As this issue has been fixed for many years now, why is it just showing
up now?  Shouldn't you be using 6.12.y for new hardware?

> One real userspace program that runs into this is the Go programming
> language runtime with TSAN enabled. Excerpt from a test log [2], which
> was run on an Eswin EIC7700x, which supports Sv48:
> 
> fatal error: too many address space collisions for -race mode
> runtime stack:
> runtime.throw({0x257eaa?, 0x4000000?})
>     /home/swarming/.swarming/w/ir/x/w/goroot/src/runtime/panic.go:1246 +0x38 fp=0x7ffff84af758 sp=0x7ffff84af730 pc=0xc9310
> runtime.(*mheap).sysAlloc(0x3e3c20, 0x81cc8?, 0x3f3e28, 0x3f3e50)
>     /home/swarming/.swarming/w/ir/x/w/goroot/src/runtime/malloc.go:799 +0x56c fp=0x7ffff84af7f8 sp=0x7ffff84af758 pc=0x67944
> runtime.(*mheap).grow(0x3e3c20, 0x7fffb69fee00?)
>     /home/swarming/.swarming/w/ir/x/w/goroot/src/runtime/mheap.go:1568 +0x9c fp=0x7ffff84af870 sp=0x7ffff84af7f8 pc=0x824c4
> runtime.(*mheap).allocSpan(0x3e3c20, 0x1, 0x0, 0x10)
> [...]
> FAIL    runtime/race    0.285s
> 
> With TSAN enabled, the Go runtime allocates a lot of virtual address
> space. As the message suggests, if the return value of mmap is not equal
> to a non-zero hint, the runtime assumes that mmap is failing to allocate
> the address because some other mapping is already there (in other words,
> it assumes the man-pages documented behavior), and unmaps it and tries a
> different address, until it tries too many times and gives up. This
> means Go with TSAN fails to initialize on Sv48 and current 6.6.y.
> 
> (cc Meng Zhuo, in case of any questions about the Go runtime here.)
> 
> Patch 1 here addresses the above issue, but introduced regressions (see
> replies in "Link"). Patch 2 addresses those regressions.

Ok, that makes a bit more sense, but again, why is this just showing up
now?  What changed to cause this to be noticed at and needed to be fixed
at this moment in time and not before?

thanks,

greg k-h

Re: [PATCH 6.6.y 0/2] riscv: mm: Backport of mmap hint address fixes

Posted by Vivian Wang 4 months ago

On 10/9/25 13:00, Greg KH wrote:
> On Thu, Oct 09, 2025 at 12:19:46PM +0800, Vivian Wang wrote:
>> [...]
> Ok, that makes a bit more sense, but again, why is this just showing up
> now?  What changed to cause this to be noticed at and needed to be fixed
> at this moment in time and not before?

As of why this came quite late in the lifetime of the 6.6.y branch, I
believe it's a combination of two factors.
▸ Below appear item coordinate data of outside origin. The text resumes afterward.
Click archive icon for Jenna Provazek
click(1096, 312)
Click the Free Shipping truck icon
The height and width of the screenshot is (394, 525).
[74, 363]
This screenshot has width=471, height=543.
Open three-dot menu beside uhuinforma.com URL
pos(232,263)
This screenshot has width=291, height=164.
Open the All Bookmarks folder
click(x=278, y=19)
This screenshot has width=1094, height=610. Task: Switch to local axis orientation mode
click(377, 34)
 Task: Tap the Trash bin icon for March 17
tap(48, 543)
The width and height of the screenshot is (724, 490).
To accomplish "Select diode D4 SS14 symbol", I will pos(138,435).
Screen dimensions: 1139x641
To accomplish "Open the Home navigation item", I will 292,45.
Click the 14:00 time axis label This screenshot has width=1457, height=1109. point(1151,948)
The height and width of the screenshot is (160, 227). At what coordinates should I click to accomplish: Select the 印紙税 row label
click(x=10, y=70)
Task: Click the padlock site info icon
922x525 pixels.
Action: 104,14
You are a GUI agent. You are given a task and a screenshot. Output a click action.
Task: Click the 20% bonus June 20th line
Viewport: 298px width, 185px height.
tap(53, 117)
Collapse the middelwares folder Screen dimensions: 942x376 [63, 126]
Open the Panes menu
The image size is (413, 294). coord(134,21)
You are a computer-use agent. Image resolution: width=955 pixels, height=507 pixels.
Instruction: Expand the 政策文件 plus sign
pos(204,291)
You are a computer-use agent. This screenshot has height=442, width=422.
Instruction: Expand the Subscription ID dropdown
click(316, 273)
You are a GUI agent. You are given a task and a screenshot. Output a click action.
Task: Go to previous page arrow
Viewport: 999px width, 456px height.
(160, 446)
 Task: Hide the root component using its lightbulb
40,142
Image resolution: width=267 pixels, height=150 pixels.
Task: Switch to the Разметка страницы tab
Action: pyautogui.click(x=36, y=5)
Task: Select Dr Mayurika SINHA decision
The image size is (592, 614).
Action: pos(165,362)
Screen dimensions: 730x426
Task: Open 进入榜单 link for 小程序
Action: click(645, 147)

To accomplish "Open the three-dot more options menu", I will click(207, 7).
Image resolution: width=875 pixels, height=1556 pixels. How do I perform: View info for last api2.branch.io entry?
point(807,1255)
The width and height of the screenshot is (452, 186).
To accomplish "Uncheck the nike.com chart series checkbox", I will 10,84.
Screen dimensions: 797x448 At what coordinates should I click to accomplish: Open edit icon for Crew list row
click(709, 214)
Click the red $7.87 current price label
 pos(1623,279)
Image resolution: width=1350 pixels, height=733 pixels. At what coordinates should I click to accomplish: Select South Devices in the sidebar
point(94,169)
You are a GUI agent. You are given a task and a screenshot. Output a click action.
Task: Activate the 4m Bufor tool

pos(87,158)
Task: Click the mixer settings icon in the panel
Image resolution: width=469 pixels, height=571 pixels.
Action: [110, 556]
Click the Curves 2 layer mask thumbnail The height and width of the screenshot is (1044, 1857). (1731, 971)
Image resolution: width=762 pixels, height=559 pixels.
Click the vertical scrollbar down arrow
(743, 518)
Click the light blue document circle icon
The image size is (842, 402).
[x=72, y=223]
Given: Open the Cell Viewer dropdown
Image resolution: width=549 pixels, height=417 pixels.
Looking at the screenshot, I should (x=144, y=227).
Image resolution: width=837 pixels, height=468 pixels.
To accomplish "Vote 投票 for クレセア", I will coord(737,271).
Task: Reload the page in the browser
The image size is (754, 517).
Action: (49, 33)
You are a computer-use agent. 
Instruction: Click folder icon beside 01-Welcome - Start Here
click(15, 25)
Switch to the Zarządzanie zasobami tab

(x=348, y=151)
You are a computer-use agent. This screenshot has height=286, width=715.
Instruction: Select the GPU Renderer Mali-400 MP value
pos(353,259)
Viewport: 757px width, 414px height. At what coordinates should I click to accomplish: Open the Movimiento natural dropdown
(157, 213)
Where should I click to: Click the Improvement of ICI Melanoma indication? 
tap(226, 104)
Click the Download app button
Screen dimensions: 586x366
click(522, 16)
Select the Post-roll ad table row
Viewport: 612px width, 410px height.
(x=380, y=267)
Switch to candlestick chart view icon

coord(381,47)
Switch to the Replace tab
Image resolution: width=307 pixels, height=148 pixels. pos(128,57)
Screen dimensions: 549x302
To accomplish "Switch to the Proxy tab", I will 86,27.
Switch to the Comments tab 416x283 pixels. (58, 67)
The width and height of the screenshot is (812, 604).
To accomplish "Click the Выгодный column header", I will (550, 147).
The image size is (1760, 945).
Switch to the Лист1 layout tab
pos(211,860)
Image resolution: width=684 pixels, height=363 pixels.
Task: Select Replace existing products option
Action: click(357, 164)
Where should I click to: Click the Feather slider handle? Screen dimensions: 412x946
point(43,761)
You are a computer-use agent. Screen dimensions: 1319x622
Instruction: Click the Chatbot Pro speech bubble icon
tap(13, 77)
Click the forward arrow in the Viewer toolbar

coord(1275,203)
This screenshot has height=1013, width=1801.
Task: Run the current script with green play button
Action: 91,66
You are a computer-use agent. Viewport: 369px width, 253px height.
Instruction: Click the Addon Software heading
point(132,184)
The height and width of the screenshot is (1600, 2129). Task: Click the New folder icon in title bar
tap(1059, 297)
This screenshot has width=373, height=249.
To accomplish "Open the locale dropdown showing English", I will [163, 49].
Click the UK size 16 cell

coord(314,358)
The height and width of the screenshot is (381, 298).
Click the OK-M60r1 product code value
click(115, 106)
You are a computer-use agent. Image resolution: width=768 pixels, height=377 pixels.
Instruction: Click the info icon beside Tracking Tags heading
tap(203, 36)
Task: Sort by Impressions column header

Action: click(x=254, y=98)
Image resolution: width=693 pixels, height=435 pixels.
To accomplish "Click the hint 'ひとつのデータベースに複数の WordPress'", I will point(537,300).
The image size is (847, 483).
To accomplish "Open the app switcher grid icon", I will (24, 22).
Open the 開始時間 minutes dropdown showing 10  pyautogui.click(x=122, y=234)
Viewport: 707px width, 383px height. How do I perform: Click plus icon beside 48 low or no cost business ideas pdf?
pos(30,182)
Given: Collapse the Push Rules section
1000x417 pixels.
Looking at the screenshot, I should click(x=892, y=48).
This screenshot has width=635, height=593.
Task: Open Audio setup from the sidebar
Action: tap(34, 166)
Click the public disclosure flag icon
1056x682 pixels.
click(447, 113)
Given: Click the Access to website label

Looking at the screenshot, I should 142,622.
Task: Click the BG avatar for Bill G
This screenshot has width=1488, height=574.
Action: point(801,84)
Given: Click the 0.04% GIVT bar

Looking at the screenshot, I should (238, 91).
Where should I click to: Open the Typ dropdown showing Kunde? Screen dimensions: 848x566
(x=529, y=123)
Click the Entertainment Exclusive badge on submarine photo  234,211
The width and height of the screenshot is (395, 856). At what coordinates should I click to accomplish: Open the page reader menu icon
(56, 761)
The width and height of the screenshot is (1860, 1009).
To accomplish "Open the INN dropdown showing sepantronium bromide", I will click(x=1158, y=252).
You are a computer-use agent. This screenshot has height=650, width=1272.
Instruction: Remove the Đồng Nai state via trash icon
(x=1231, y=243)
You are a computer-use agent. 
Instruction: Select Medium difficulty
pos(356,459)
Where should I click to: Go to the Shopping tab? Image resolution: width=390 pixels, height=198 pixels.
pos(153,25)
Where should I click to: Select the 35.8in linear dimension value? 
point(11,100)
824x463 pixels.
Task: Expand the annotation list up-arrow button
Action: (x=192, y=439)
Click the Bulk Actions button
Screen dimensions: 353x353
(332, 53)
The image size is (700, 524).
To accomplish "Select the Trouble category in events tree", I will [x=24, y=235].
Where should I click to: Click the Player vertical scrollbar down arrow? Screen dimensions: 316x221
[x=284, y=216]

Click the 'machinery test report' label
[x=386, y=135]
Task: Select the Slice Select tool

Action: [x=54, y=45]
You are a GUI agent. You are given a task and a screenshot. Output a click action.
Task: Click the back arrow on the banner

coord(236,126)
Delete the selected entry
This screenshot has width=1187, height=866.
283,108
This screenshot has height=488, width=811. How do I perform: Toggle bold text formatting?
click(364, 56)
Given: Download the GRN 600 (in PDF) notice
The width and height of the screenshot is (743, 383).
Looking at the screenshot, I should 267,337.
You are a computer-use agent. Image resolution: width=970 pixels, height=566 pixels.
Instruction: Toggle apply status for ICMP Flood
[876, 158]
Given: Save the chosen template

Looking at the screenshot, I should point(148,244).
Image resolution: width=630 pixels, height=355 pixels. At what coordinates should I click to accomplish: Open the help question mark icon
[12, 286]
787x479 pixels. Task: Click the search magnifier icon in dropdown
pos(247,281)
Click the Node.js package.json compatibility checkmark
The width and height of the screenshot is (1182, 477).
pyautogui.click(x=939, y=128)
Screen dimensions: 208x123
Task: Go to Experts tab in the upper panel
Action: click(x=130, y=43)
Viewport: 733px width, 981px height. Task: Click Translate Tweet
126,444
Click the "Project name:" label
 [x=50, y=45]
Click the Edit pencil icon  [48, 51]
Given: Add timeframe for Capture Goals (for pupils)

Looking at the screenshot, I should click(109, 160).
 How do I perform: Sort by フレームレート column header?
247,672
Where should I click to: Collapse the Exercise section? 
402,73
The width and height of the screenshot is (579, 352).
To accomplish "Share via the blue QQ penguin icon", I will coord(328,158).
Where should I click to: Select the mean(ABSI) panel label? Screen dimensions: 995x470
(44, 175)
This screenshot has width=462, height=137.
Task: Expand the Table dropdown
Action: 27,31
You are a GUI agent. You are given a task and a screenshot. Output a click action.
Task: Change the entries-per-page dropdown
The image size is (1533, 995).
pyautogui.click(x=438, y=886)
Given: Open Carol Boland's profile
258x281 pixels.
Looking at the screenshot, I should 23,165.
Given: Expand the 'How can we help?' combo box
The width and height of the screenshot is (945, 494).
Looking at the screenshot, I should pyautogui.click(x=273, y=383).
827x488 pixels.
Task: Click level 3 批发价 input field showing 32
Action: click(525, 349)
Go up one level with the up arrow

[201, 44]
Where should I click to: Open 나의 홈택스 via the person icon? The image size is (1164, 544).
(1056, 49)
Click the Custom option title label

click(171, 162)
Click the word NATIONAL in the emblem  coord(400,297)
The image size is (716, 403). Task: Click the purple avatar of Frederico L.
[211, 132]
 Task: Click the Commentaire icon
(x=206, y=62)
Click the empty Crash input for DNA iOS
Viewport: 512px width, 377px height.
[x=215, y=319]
Firstly, actual Sv48-capable RISC-V hardware came fairly late. Milk-V
Megrez (with Eswin EIC7700X), on which the Go TSAN thing ran, was
shipped only early this year. The DC ROMA II laptop (EIC7702X) and
Framework mainboard with the same SoC has not even shipped yet, or maybe
only shipped to developers - I'm not so certain. Most other RISC-V
machines only have Sv39.

Secondly, there is interest among some Chinese software vendors to ship
Linux distros based on a 6.6.y LTS kernel. The "RISC-V Common Kernel"
(RVCK) project [1], with support from openEuler and various HW vendors,
maintains backports on top of a 6.6.y kernel. "RockOS" [2] is a distro
maintained by PLCT Lab, ISCAS, for EIC770{0,2}X-based boards, and it has
a 6.6.y kernel branch. Both have cherry-picked the mmap patches for now.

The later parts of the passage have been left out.